TRY IT: Edit the entries from the line containing "coordinates (123, 324)." through the line containing "(116, 960)." so that "reply-button" reads "reply-link", changing nothing else. Give only those lines.

━━━━━━━━━━━━━━━━━━━━━━━━━━━━━━

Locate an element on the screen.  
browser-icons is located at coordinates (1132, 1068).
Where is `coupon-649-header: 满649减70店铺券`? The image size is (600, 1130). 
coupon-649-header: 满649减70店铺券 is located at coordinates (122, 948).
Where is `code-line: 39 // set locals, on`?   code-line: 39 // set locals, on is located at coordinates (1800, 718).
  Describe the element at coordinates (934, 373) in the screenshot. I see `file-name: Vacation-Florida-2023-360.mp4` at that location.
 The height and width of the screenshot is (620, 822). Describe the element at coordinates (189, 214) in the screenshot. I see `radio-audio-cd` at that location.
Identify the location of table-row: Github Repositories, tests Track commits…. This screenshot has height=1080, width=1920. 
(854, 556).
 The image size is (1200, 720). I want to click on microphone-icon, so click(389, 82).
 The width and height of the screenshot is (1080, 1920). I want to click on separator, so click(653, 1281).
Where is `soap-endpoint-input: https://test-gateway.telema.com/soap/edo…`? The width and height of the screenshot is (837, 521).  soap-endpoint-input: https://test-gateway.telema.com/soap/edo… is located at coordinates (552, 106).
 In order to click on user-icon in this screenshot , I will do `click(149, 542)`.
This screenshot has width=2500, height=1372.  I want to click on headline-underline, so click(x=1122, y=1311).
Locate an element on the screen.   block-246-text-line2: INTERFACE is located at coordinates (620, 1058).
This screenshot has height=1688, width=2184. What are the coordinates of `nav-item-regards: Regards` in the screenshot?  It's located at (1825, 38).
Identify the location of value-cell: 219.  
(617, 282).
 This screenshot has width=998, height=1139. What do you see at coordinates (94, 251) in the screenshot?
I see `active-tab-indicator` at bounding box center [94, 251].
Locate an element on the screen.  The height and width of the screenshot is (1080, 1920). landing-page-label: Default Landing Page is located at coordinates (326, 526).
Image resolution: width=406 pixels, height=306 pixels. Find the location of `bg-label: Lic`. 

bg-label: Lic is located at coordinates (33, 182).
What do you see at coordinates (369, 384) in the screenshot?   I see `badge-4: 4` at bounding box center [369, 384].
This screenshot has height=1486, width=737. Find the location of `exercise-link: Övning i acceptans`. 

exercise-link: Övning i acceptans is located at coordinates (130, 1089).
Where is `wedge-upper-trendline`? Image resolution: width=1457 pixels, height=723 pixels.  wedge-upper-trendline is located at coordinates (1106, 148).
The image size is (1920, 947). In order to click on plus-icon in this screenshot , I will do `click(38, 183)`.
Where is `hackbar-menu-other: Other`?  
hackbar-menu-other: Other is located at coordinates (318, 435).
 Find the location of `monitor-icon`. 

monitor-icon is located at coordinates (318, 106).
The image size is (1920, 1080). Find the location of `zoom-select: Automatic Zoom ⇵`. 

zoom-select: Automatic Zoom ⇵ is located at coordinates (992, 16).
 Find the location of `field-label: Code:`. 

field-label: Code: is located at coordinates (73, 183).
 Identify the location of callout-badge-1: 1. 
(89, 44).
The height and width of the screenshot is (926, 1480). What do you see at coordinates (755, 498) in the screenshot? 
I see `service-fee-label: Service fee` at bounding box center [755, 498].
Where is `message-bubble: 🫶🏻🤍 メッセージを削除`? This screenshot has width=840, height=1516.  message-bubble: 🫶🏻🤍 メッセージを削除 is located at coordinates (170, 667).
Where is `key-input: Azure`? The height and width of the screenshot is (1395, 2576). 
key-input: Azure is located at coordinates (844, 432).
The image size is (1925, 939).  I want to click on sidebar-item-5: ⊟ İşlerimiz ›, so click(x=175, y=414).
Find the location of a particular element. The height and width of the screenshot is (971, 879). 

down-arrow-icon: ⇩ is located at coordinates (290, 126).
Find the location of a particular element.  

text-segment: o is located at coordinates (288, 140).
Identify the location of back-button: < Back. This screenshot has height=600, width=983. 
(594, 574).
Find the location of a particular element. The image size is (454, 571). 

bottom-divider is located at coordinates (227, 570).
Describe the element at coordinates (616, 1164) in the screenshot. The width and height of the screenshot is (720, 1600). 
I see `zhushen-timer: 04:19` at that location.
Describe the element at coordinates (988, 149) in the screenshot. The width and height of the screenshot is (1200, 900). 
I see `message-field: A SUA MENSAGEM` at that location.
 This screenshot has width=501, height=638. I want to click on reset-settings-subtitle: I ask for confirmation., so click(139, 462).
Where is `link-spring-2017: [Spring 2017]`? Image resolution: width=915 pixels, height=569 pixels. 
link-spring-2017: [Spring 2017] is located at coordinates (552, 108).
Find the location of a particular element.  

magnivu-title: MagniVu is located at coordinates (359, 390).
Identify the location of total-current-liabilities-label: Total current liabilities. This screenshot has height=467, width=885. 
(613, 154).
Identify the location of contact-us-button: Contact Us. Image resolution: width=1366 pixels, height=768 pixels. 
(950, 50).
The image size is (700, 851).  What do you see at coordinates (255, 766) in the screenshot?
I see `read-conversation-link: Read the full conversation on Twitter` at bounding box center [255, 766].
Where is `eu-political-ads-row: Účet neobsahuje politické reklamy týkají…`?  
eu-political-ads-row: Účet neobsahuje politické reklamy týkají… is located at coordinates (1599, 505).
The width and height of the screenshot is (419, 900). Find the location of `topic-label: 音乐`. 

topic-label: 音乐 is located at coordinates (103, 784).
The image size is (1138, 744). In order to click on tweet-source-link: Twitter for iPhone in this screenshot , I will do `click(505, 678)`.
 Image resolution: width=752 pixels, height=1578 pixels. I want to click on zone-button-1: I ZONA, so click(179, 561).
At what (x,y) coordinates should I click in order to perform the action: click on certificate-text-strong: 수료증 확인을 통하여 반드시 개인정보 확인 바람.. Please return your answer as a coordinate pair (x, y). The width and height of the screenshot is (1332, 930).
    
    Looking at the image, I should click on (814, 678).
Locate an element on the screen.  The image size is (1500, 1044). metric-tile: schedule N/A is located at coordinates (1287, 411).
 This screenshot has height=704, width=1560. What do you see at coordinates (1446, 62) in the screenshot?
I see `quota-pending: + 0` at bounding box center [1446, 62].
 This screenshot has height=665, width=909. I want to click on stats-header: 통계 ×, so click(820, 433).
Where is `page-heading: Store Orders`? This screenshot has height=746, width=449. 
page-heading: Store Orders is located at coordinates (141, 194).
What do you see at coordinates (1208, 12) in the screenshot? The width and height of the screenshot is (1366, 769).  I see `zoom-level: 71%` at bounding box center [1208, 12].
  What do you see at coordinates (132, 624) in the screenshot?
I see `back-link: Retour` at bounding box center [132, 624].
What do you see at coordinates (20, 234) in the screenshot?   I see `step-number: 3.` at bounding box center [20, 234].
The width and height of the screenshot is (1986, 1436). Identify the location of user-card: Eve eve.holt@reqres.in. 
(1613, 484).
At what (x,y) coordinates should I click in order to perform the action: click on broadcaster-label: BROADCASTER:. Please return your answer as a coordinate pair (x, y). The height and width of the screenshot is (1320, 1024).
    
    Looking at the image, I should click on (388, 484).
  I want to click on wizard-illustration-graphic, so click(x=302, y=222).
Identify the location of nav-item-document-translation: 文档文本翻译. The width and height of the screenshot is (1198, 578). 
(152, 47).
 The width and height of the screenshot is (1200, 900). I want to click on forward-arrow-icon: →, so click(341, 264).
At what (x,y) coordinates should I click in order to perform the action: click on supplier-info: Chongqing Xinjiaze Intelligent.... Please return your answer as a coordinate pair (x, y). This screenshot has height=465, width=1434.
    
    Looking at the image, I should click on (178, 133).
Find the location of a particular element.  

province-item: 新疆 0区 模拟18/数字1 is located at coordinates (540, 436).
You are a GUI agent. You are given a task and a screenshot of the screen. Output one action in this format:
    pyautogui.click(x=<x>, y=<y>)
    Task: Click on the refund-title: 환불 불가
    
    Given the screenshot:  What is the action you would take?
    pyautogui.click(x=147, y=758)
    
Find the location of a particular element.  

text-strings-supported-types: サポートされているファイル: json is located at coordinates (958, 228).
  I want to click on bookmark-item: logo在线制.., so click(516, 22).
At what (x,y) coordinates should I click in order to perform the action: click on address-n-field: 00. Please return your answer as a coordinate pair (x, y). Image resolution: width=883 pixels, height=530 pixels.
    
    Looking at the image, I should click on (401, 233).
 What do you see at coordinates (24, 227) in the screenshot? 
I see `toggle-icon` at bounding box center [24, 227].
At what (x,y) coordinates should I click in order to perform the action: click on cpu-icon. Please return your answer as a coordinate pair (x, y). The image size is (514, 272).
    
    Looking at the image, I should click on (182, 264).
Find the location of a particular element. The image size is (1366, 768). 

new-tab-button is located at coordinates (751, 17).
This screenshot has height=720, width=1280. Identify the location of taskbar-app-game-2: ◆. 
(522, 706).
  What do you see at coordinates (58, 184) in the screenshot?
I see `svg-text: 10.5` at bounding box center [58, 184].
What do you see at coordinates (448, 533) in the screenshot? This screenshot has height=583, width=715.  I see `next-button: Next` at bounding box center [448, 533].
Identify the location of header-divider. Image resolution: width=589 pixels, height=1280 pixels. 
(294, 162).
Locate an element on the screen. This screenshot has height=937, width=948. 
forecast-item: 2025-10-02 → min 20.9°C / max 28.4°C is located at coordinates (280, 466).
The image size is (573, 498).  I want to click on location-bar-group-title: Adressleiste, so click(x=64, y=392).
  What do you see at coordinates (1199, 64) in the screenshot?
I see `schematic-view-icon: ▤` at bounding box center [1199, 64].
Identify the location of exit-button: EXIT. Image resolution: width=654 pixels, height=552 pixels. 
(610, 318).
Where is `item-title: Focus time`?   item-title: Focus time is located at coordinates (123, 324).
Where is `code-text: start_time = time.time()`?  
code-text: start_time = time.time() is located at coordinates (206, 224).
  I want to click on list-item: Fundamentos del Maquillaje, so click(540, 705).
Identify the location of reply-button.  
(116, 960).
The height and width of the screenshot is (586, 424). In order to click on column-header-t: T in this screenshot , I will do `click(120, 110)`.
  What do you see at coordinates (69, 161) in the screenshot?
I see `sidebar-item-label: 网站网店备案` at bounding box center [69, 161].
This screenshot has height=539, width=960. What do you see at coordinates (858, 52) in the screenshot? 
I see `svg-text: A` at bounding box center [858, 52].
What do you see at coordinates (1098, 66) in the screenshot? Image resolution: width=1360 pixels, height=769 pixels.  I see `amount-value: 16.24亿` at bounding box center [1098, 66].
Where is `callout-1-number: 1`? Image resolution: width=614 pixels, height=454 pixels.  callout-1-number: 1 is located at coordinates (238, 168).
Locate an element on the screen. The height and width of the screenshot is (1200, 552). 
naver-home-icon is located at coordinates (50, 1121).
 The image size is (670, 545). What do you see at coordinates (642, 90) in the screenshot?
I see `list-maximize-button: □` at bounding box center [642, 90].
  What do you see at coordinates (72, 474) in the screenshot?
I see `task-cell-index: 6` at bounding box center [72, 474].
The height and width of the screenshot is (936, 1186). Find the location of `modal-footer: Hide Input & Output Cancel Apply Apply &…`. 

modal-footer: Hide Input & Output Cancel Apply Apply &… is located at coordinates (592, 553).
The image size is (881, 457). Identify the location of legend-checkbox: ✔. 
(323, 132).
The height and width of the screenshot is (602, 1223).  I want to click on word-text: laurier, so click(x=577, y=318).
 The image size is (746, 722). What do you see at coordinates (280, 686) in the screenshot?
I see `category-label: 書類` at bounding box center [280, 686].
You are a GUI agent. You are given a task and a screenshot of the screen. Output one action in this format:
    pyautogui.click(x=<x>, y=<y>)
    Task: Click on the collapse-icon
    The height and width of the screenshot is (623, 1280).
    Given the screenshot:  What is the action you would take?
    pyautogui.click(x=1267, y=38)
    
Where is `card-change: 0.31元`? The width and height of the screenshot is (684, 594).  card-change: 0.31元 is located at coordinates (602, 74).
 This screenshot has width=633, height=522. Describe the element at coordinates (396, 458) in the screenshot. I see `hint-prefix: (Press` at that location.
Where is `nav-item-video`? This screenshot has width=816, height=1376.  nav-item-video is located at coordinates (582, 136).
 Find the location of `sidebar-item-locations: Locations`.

━━━━━━━━━━━━━━━━━━━━━━━━━━━━━━

TASK SOLUTION:
Where is `item-title: Focus time`?   item-title: Focus time is located at coordinates (123, 324).
Where is `code-text: start_time = time.time()`?  
code-text: start_time = time.time() is located at coordinates (206, 224).
  I want to click on list-item: Fundamentos del Maquillaje, so click(540, 705).
Identify the location of reply-link.  
(116, 960).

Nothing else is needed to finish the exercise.